## start
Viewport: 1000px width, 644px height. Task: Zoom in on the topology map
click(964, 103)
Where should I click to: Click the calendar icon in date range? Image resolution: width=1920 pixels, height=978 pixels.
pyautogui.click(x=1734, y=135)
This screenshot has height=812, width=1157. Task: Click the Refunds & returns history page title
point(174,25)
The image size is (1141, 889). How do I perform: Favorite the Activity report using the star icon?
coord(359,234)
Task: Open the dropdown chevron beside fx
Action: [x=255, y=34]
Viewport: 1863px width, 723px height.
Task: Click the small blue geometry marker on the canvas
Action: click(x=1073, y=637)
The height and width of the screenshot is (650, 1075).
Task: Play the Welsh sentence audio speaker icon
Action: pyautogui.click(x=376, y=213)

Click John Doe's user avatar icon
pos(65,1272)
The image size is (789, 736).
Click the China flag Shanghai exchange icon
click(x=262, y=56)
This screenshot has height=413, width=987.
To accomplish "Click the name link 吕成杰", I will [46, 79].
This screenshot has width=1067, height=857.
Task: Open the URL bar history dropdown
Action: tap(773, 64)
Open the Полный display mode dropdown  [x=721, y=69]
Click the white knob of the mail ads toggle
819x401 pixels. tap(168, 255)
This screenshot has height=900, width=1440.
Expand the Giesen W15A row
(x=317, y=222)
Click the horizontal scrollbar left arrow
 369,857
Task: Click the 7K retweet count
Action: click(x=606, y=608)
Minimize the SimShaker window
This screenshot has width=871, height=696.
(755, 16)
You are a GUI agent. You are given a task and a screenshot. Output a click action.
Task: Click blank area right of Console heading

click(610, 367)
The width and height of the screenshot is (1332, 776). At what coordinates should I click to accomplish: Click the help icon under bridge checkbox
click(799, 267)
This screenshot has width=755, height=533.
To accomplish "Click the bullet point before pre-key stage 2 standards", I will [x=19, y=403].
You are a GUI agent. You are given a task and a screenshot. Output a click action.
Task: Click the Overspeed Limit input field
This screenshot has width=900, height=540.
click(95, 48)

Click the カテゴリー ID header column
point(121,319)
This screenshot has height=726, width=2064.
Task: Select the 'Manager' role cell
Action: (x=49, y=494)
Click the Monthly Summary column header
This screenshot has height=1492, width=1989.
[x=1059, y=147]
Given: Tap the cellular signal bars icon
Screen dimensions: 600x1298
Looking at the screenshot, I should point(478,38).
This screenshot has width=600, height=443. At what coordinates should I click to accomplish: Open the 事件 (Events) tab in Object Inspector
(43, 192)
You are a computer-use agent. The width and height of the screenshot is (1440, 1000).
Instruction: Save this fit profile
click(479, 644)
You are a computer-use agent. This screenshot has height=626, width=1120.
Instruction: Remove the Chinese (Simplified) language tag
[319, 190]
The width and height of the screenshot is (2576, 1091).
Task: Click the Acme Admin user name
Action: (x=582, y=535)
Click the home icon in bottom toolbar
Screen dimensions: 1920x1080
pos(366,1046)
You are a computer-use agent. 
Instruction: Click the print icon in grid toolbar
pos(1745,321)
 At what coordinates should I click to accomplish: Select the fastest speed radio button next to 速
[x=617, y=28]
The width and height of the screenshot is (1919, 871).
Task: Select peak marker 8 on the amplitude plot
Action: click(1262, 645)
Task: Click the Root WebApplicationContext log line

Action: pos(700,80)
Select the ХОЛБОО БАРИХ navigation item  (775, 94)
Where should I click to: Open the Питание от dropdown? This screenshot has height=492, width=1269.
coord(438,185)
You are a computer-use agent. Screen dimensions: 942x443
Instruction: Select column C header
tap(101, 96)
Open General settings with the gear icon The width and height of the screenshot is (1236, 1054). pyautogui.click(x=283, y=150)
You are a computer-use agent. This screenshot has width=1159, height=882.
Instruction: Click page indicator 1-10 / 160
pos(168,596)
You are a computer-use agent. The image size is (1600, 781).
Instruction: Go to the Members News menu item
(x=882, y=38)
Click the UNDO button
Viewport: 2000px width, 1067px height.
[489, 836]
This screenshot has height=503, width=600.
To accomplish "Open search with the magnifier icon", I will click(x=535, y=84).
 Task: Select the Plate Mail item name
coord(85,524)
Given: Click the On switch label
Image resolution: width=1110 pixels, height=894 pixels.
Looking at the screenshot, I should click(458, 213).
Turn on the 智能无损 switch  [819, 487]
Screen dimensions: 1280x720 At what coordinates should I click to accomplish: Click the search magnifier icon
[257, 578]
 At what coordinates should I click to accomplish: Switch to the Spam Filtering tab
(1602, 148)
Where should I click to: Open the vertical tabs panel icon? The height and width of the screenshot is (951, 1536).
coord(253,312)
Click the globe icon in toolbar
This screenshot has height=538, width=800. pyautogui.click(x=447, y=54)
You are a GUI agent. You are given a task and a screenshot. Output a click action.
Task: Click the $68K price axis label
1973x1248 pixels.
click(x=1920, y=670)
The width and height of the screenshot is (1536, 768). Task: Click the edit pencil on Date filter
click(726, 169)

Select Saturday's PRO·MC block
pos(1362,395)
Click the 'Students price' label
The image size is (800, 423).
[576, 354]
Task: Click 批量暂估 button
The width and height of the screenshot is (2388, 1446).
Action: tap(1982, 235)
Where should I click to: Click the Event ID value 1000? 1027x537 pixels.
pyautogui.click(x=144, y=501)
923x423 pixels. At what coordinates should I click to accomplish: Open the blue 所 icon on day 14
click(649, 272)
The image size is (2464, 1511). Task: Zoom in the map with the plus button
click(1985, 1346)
## end
**PROMPT**
Copy every one of the records above word for word, keeping each line as it stands.

**ANSWER TO THIS PROBLEM**
Viewport: 1000px width, 644px height. Task: Zoom in on the topology map
click(964, 103)
Where should I click to: Click the calendar icon in date range? Image resolution: width=1920 pixels, height=978 pixels.
pyautogui.click(x=1734, y=135)
This screenshot has height=812, width=1157. Task: Click the Refunds & returns history page title
point(174,25)
The image size is (1141, 889). How do I perform: Favorite the Activity report using the star icon?
coord(359,234)
Task: Open the dropdown chevron beside fx
Action: [x=255, y=34]
Viewport: 1863px width, 723px height.
Task: Click the small blue geometry marker on the canvas
Action: click(x=1073, y=637)
The height and width of the screenshot is (650, 1075).
Task: Play the Welsh sentence audio speaker icon
Action: pyautogui.click(x=376, y=213)

Click John Doe's user avatar icon
pos(65,1272)
The image size is (789, 736).
Click the China flag Shanghai exchange icon
click(x=262, y=56)
This screenshot has height=413, width=987.
To accomplish "Click the name link 吕成杰", I will [46, 79].
This screenshot has width=1067, height=857.
Task: Open the URL bar history dropdown
Action: tap(773, 64)
Open the Полный display mode dropdown  [x=721, y=69]
Click the white knob of the mail ads toggle
819x401 pixels. tap(168, 255)
This screenshot has height=900, width=1440.
Expand the Giesen W15A row
(x=317, y=222)
Click the horizontal scrollbar left arrow
 369,857
Task: Click the 7K retweet count
Action: click(x=606, y=608)
Minimize the SimShaker window
This screenshot has width=871, height=696.
(755, 16)
You are a GUI agent. You are given a task and a screenshot. Output a click action.
Task: Click blank area right of Console heading

click(610, 367)
The width and height of the screenshot is (1332, 776). At what coordinates should I click to accomplish: Click the help icon under bridge checkbox
click(799, 267)
This screenshot has width=755, height=533.
To accomplish "Click the bullet point before pre-key stage 2 standards", I will [x=19, y=403].
You are a GUI agent. You are given a task and a screenshot. Output a click action.
Task: Click the Overspeed Limit input field
This screenshot has width=900, height=540.
click(95, 48)

Click the カテゴリー ID header column
point(121,319)
This screenshot has height=726, width=2064.
Task: Select the 'Manager' role cell
Action: (x=49, y=494)
Click the Monthly Summary column header
This screenshot has height=1492, width=1989.
[x=1059, y=147]
Given: Tap the cellular signal bars icon
Screen dimensions: 600x1298
Looking at the screenshot, I should point(478,38).
This screenshot has width=600, height=443. At what coordinates should I click to accomplish: Open the 事件 (Events) tab in Object Inspector
(43, 192)
You are a computer-use agent. The width and height of the screenshot is (1440, 1000).
Instruction: Save this fit profile
click(479, 644)
You are a computer-use agent. This screenshot has height=626, width=1120.
Instruction: Remove the Chinese (Simplified) language tag
[319, 190]
The width and height of the screenshot is (2576, 1091).
Task: Click the Acme Admin user name
Action: (x=582, y=535)
Click the home icon in bottom toolbar
Screen dimensions: 1920x1080
pos(366,1046)
You are a computer-use agent. 
Instruction: Click the print icon in grid toolbar
pos(1745,321)
 At what coordinates should I click to accomplish: Select the fastest speed radio button next to 速
[x=617, y=28]
The width and height of the screenshot is (1919, 871).
Task: Select peak marker 8 on the amplitude plot
Action: click(1262, 645)
Task: Click the Root WebApplicationContext log line

Action: pos(700,80)
Select the ХОЛБОО БАРИХ navigation item  (775, 94)
Where should I click to: Open the Питание от dropdown? This screenshot has height=492, width=1269.
coord(438,185)
You are a computer-use agent. Screen dimensions: 942x443
Instruction: Select column C header
tap(101, 96)
Open General settings with the gear icon The width and height of the screenshot is (1236, 1054). pyautogui.click(x=283, y=150)
You are a computer-use agent. This screenshot has width=1159, height=882.
Instruction: Click page indicator 1-10 / 160
pos(168,596)
You are a computer-use agent. The image size is (1600, 781).
Instruction: Go to the Members News menu item
(x=882, y=38)
Click the UNDO button
Viewport: 2000px width, 1067px height.
[489, 836]
This screenshot has height=503, width=600.
To accomplish "Open search with the magnifier icon", I will click(x=535, y=84).
 Task: Select the Plate Mail item name
coord(85,524)
Given: Click the On switch label
Image resolution: width=1110 pixels, height=894 pixels.
Looking at the screenshot, I should click(458, 213).
Turn on the 智能无损 switch  [819, 487]
Screen dimensions: 1280x720 At what coordinates should I click to accomplish: Click the search magnifier icon
[257, 578]
 At what coordinates should I click to accomplish: Switch to the Spam Filtering tab
(1602, 148)
Where should I click to: Open the vertical tabs panel icon? The height and width of the screenshot is (951, 1536).
coord(253,312)
Click the globe icon in toolbar
This screenshot has height=538, width=800. pyautogui.click(x=447, y=54)
You are a GUI agent. You are given a task and a screenshot. Output a click action.
Task: Click the $68K price axis label
1973x1248 pixels.
click(x=1920, y=670)
The width and height of the screenshot is (1536, 768). Task: Click the edit pencil on Date filter
click(726, 169)

Select Saturday's PRO·MC block
pos(1362,395)
Click the 'Students price' label
The image size is (800, 423).
[576, 354]
Task: Click 批量暂估 button
The width and height of the screenshot is (2388, 1446).
Action: tap(1982, 235)
Where should I click to: Click the Event ID value 1000? 1027x537 pixels.
pyautogui.click(x=144, y=501)
923x423 pixels. At what coordinates should I click to accomplish: Open the blue 所 icon on day 14
click(649, 272)
The image size is (2464, 1511). Task: Zoom in the map with the plus button
click(1985, 1346)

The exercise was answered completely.